• _What is required_:
Among the entries beneath this sentence, how many lines include the word "agent"? Only the number is wanted.

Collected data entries
-- -- --
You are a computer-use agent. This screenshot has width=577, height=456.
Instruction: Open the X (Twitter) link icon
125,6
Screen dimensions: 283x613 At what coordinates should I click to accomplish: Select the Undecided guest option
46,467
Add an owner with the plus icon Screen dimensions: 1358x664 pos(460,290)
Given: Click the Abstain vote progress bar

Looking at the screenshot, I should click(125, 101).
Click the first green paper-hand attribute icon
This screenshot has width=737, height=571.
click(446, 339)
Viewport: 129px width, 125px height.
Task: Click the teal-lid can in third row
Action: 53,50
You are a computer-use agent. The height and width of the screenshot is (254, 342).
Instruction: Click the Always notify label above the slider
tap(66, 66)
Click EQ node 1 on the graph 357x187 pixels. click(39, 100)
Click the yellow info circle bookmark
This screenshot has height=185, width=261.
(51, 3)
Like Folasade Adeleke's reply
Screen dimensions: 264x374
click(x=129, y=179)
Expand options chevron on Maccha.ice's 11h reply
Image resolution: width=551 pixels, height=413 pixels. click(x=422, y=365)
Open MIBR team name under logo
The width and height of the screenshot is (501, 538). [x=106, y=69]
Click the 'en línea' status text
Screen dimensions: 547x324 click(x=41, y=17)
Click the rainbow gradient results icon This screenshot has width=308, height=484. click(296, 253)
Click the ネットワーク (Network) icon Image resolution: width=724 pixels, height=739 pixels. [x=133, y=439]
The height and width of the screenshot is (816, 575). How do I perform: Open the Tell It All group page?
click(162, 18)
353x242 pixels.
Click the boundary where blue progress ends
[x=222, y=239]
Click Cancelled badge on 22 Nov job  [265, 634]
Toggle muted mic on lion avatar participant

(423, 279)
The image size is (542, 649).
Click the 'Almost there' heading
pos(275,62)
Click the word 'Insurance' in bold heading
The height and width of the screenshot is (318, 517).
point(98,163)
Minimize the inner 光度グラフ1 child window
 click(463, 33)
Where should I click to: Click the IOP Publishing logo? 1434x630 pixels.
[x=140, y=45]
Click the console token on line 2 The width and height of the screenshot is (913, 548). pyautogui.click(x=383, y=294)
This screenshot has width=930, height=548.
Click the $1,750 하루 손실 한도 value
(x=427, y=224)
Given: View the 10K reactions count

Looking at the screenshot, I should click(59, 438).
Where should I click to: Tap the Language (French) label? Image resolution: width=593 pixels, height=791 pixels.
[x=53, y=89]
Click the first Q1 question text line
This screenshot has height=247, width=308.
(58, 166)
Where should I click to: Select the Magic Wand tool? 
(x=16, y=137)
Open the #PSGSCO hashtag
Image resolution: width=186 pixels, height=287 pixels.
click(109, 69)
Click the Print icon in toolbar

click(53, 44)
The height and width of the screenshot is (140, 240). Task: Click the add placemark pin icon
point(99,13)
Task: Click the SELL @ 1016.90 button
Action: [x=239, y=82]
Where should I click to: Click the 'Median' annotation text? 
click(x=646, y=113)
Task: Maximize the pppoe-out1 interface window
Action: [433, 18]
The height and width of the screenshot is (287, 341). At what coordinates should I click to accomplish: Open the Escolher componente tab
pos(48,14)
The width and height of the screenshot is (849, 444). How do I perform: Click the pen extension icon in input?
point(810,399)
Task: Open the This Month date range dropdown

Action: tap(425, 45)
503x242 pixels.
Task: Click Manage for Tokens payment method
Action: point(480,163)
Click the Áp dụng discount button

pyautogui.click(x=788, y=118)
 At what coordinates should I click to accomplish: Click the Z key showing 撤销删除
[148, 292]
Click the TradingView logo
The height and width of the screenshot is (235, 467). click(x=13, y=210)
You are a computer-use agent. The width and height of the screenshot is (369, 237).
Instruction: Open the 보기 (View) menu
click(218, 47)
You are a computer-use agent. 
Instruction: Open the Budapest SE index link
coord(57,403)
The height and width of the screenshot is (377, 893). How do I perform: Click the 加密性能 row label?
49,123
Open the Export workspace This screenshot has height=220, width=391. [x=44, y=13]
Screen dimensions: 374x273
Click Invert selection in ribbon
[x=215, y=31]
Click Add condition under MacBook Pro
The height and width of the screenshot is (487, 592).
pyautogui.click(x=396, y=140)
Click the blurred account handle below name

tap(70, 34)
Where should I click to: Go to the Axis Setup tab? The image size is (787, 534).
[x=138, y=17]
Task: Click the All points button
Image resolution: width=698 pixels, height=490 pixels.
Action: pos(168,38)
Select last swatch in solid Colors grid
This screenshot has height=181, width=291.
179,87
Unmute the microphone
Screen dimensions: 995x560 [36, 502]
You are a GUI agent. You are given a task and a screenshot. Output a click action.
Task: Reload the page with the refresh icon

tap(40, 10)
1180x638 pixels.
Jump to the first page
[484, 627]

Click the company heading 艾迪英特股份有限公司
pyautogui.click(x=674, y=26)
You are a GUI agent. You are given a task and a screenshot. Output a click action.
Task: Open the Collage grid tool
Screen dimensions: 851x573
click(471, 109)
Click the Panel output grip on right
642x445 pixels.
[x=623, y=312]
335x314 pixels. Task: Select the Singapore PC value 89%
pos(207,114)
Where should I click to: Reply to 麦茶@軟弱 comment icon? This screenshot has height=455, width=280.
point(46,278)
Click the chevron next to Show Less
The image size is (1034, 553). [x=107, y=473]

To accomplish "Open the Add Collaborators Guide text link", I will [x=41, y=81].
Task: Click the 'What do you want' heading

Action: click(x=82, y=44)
-- -- --
• _Solution_:
6